### EXERCISE DATA
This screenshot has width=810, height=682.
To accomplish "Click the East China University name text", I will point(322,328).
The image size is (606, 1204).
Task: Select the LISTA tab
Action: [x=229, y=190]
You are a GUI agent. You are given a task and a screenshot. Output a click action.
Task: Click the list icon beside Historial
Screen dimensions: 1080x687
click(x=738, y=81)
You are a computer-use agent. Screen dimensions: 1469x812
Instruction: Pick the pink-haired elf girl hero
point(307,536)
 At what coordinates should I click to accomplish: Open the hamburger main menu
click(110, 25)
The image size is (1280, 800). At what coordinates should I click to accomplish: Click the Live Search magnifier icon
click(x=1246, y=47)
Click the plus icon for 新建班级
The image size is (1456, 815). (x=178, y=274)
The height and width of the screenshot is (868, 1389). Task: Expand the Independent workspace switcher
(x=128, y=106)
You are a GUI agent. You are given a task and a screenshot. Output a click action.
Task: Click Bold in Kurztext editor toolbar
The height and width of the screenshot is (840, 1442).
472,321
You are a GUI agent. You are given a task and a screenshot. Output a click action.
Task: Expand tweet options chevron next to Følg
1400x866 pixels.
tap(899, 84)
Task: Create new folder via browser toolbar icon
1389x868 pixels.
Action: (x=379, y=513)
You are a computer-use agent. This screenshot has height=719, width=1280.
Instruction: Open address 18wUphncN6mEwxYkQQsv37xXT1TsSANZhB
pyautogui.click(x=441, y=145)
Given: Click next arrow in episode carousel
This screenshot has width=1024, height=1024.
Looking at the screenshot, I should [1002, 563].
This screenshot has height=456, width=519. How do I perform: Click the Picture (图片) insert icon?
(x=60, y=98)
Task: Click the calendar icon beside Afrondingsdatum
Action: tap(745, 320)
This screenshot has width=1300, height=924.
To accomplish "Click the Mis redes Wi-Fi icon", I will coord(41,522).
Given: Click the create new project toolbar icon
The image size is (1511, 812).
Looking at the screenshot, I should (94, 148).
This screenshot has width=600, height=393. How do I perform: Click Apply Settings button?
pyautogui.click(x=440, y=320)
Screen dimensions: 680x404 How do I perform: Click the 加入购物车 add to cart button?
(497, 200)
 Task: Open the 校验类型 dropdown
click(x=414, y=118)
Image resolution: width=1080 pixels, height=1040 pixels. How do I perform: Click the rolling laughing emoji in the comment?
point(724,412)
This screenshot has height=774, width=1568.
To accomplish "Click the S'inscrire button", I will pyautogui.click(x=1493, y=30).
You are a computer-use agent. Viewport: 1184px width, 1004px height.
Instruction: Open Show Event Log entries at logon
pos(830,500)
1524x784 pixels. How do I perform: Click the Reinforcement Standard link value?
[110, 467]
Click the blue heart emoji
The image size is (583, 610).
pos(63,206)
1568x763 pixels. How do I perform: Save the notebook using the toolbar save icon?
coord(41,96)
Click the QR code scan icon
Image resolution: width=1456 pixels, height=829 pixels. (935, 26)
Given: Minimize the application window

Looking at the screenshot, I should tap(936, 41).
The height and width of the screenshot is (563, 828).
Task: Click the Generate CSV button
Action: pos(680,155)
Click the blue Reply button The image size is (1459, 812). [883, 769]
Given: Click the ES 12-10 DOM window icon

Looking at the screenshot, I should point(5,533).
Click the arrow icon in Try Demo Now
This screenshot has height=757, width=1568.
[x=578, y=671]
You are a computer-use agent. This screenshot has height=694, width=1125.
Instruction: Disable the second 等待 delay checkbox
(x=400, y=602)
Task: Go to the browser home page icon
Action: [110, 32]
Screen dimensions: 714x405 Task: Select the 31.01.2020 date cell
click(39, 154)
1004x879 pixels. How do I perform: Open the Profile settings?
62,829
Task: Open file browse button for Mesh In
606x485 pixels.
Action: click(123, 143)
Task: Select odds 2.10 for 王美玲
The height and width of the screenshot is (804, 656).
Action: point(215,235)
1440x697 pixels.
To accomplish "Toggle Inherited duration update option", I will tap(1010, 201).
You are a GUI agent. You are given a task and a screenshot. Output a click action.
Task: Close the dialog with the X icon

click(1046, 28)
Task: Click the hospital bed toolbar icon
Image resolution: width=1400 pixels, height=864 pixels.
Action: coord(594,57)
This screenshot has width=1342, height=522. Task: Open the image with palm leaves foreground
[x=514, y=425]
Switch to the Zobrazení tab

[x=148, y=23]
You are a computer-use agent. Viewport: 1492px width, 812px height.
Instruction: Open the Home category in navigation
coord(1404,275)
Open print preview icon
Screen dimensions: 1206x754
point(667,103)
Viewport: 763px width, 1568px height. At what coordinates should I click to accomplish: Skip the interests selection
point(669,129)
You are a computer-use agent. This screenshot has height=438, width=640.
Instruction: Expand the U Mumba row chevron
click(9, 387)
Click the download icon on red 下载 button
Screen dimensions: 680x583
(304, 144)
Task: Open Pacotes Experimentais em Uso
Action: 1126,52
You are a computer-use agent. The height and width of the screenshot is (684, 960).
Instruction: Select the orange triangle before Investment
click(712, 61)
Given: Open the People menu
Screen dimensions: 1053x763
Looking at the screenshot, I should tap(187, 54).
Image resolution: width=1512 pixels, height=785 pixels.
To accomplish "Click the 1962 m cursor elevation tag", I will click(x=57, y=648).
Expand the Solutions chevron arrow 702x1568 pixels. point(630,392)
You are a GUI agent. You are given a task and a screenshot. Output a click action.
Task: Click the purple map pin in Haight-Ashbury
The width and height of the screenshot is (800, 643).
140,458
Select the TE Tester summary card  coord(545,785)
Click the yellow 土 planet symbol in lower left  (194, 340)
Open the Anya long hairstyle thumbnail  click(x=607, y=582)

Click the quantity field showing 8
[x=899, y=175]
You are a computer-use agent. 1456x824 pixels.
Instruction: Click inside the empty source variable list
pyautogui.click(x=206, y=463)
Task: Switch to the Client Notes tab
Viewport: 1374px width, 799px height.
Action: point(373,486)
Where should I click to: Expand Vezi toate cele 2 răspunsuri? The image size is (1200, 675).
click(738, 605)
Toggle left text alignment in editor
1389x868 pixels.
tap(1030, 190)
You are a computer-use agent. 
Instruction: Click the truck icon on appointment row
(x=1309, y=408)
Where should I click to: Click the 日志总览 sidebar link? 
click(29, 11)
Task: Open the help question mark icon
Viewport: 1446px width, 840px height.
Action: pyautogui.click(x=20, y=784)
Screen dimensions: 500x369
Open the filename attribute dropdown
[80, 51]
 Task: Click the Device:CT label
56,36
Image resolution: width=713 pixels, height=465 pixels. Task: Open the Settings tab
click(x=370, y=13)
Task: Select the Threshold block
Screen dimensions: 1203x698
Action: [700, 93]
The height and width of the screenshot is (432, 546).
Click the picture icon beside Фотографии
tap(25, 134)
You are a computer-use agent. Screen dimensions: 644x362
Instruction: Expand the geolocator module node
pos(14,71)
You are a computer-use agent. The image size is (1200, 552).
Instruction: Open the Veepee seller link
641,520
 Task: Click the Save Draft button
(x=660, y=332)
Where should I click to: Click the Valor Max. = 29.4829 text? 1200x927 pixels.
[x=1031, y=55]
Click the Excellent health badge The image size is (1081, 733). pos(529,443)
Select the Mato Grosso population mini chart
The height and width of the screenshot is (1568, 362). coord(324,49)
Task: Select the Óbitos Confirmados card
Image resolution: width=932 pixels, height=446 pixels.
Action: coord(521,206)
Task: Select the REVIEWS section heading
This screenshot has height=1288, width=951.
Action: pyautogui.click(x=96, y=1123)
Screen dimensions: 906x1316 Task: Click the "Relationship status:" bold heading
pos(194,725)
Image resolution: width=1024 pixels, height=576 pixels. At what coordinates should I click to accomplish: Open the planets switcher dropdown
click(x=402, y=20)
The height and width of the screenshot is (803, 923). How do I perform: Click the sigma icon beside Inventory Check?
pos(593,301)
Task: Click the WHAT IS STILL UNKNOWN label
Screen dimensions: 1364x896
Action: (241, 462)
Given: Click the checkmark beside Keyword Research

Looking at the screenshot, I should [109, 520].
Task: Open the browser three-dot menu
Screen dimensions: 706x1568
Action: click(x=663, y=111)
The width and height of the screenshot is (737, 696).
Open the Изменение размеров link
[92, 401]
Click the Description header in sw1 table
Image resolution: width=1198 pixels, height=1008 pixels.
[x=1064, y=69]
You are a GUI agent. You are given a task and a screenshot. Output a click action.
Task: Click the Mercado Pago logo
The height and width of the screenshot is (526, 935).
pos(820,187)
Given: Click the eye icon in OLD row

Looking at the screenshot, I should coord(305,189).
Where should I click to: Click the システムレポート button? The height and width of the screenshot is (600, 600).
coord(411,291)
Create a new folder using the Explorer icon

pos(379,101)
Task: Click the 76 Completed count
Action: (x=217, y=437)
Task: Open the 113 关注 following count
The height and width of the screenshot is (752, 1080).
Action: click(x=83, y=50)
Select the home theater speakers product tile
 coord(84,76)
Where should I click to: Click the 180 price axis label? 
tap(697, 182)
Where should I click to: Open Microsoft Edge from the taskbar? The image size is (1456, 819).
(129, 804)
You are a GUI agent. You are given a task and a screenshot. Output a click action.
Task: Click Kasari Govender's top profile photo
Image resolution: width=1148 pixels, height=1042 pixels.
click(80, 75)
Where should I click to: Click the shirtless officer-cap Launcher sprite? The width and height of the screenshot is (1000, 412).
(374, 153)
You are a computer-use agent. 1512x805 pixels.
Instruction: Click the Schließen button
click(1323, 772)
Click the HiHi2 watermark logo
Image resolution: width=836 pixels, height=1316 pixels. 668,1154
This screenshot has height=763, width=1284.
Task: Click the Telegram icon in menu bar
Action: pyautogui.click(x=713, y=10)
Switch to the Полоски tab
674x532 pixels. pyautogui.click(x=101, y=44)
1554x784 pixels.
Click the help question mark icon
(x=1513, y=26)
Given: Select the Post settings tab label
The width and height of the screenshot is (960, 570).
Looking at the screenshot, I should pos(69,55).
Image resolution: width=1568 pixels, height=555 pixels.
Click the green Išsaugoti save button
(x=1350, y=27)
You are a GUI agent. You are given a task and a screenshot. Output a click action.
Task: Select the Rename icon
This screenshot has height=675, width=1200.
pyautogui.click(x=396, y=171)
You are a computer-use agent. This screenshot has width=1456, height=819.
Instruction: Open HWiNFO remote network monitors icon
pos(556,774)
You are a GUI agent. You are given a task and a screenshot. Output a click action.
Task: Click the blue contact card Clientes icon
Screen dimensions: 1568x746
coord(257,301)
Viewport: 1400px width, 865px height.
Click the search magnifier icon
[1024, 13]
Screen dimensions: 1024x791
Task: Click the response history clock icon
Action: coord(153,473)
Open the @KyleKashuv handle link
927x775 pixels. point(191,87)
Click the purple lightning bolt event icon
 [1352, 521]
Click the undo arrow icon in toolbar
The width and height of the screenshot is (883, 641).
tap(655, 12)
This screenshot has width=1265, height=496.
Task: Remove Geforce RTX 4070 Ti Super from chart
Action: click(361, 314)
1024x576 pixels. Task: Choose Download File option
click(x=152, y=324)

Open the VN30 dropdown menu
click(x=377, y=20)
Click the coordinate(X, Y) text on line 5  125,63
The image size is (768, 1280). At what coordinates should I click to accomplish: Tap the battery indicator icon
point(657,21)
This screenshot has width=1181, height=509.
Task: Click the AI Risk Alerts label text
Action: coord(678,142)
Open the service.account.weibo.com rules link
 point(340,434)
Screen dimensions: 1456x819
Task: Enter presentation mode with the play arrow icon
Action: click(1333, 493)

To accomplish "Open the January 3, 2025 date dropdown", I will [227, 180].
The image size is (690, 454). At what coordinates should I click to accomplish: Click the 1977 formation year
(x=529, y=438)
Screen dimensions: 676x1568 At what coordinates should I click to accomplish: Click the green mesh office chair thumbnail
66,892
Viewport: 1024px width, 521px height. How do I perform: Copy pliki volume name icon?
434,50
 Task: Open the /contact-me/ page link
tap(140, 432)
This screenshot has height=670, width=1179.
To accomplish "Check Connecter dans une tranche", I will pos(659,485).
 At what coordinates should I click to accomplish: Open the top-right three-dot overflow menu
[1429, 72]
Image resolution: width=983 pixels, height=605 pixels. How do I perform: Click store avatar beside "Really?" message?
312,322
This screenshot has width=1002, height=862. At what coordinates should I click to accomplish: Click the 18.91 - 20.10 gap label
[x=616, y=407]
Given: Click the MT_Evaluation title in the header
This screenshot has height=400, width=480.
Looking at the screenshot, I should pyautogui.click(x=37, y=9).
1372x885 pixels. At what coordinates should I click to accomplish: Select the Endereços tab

### WRITTEN INSTRUCTION
Recast the lines from the line with "Given: Open the People menu" to the line with "Expand the Solutions" as a two-column CSV with the header names source_text and answer. Give one row for each answer: put the text it responds to in the first column and the answer in the second, quote every field, and replace line breaks with spaces.

### RESPONSE TO THIS TASK
source_text,answer
"Given: Open the People menu Screen dimensions: 1053x763","Looking at the screenshot, I should tap(187, 54)."
"Image resolution: width=1512 pixels, height=785 pixels. To accomplish ""Click the 1962 m cursor elevation tag"",","I will click(x=57, y=648)."
"Expand the Solutions chevron arrow 702x1568 pixels.","point(630,392)"